RECORDS PROVIDED START

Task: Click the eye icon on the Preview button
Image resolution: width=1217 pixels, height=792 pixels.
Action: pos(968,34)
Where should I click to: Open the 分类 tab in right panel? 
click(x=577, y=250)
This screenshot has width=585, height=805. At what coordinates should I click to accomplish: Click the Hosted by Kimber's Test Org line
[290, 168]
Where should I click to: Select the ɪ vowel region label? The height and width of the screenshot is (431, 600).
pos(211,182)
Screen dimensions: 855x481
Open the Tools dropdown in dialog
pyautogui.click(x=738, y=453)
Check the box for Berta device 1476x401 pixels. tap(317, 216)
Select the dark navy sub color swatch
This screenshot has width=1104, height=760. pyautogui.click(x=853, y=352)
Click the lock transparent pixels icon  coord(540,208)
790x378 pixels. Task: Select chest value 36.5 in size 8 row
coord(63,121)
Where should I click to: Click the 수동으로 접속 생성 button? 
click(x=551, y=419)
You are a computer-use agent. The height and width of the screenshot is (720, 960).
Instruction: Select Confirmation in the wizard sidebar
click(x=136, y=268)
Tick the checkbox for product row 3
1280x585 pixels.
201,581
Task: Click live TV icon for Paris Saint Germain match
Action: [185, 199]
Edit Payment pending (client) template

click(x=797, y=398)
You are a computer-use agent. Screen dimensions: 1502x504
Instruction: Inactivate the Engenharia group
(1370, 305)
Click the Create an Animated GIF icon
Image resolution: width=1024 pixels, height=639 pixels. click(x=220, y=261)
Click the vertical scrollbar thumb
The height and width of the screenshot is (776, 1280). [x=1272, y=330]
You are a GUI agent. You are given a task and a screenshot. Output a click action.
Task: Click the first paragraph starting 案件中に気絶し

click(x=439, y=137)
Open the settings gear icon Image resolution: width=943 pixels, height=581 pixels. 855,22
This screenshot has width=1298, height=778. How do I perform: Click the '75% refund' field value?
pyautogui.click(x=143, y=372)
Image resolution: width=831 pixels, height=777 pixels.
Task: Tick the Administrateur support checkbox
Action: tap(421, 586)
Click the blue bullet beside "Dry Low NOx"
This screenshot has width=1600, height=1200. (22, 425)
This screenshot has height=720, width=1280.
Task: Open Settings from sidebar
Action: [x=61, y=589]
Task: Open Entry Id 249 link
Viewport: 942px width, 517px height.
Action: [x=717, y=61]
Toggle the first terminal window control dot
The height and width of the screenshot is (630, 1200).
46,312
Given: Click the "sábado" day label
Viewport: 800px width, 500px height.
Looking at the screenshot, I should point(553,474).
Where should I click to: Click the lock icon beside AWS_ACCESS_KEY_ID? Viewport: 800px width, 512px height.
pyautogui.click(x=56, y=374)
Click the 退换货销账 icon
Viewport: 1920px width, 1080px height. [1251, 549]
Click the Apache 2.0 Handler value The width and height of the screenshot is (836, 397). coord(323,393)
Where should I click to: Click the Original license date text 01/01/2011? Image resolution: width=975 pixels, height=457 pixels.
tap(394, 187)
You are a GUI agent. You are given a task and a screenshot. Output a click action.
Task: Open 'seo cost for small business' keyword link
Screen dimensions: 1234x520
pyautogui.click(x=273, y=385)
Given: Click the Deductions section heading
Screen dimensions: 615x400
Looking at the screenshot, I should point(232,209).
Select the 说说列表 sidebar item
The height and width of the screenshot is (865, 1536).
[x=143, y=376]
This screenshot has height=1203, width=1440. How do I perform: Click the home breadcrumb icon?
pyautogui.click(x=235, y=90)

RECORDS PROVIDED END

TASK INSTRUCTIONS — Print, without alteration, only the lines above between the one holding "This screenshot has width=1298, height=778." and the one holding "Click the Apache", inclusive.

RESPONSE BOX —
This screenshot has width=1298, height=778. How do I perform: Click the '75% refund' field value?
pyautogui.click(x=143, y=372)
Image resolution: width=831 pixels, height=777 pixels.
Task: Tick the Administrateur support checkbox
Action: tap(421, 586)
Click the blue bullet beside "Dry Low NOx"
This screenshot has width=1600, height=1200. (22, 425)
This screenshot has height=720, width=1280.
Task: Open Settings from sidebar
Action: [x=61, y=589]
Task: Open Entry Id 249 link
Viewport: 942px width, 517px height.
Action: [x=717, y=61]
Toggle the first terminal window control dot
The height and width of the screenshot is (630, 1200).
46,312
Given: Click the "sábado" day label
Viewport: 800px width, 500px height.
Looking at the screenshot, I should point(553,474).
Where should I click to: Click the lock icon beside AWS_ACCESS_KEY_ID? Viewport: 800px width, 512px height.
pyautogui.click(x=56, y=374)
Click the 退换货销账 icon
Viewport: 1920px width, 1080px height. [1251, 549]
Click the Apache 2.0 Handler value The width and height of the screenshot is (836, 397). coord(323,393)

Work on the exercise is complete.